EXERCISE INSTRUCTIONS
Repeat the lines of the listing below word for word, starting at the line that contains "The image size is (691, 2576)." and ending at the line that contains "pyautogui.click(x=136, y=63)", with both of those lines included.

ITEMS
- - - - -

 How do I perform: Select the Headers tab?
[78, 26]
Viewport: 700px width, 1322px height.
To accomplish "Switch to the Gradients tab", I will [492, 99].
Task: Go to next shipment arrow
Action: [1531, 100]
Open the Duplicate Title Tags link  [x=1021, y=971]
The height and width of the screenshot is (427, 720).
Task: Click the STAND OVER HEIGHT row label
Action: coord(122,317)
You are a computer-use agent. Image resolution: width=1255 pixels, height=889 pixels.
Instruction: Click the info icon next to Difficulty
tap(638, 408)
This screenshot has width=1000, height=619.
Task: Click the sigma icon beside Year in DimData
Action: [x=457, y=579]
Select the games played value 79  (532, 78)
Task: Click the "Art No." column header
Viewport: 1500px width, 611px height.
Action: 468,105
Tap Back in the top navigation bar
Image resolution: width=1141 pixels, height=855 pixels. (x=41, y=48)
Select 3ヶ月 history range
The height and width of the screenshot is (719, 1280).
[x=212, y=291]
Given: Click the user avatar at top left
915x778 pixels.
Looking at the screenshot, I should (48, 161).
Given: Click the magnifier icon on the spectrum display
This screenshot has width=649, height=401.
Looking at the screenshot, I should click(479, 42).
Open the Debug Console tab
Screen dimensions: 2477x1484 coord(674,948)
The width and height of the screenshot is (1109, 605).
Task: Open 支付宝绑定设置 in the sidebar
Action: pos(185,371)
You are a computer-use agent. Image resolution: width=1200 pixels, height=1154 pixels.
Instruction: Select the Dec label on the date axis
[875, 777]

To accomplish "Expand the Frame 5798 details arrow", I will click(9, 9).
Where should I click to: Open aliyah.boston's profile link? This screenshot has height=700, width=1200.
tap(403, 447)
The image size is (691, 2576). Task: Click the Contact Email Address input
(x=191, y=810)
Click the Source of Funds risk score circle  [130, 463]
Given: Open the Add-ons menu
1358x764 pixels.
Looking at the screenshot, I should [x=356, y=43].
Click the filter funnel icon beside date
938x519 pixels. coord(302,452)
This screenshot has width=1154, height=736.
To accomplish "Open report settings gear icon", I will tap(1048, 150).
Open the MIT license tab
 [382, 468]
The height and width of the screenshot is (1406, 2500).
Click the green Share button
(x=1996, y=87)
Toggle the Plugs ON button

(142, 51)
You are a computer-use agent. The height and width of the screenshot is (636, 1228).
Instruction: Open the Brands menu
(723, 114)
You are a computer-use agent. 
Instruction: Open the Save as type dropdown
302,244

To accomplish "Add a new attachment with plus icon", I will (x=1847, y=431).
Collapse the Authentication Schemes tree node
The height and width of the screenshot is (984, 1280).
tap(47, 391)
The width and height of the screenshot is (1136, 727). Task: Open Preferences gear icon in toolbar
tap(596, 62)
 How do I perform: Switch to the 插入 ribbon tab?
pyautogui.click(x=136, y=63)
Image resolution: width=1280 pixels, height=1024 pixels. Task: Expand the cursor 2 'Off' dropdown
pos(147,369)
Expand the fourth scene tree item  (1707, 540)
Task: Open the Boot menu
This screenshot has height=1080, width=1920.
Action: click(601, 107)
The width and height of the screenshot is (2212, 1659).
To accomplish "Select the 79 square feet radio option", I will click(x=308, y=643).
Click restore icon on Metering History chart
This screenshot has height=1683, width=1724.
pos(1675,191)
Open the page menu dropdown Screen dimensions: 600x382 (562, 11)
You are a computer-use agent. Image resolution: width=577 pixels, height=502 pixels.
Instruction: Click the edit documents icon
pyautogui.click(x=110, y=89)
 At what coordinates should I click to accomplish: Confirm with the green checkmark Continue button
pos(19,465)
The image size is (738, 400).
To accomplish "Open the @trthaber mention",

- - - - -

WRITTEN REPLY
The image size is (691, 2576). Task: Click the Contact Email Address input
(x=191, y=810)
Click the Source of Funds risk score circle  [130, 463]
Given: Open the Add-ons menu
1358x764 pixels.
Looking at the screenshot, I should [x=356, y=43].
Click the filter funnel icon beside date
938x519 pixels. coord(302,452)
This screenshot has width=1154, height=736.
To accomplish "Open report settings gear icon", I will tap(1048, 150).
Open the MIT license tab
 [382, 468]
The height and width of the screenshot is (1406, 2500).
Click the green Share button
(x=1996, y=87)
Toggle the Plugs ON button

(142, 51)
You are a computer-use agent. The height and width of the screenshot is (636, 1228).
Instruction: Open the Brands menu
(723, 114)
You are a computer-use agent. 
Instruction: Open the Save as type dropdown
302,244

To accomplish "Add a new attachment with plus icon", I will (x=1847, y=431).
Collapse the Authentication Schemes tree node
The height and width of the screenshot is (984, 1280).
tap(47, 391)
The width and height of the screenshot is (1136, 727). Task: Open Preferences gear icon in toolbar
tap(596, 62)
 How do I perform: Switch to the 插入 ribbon tab?
pyautogui.click(x=136, y=63)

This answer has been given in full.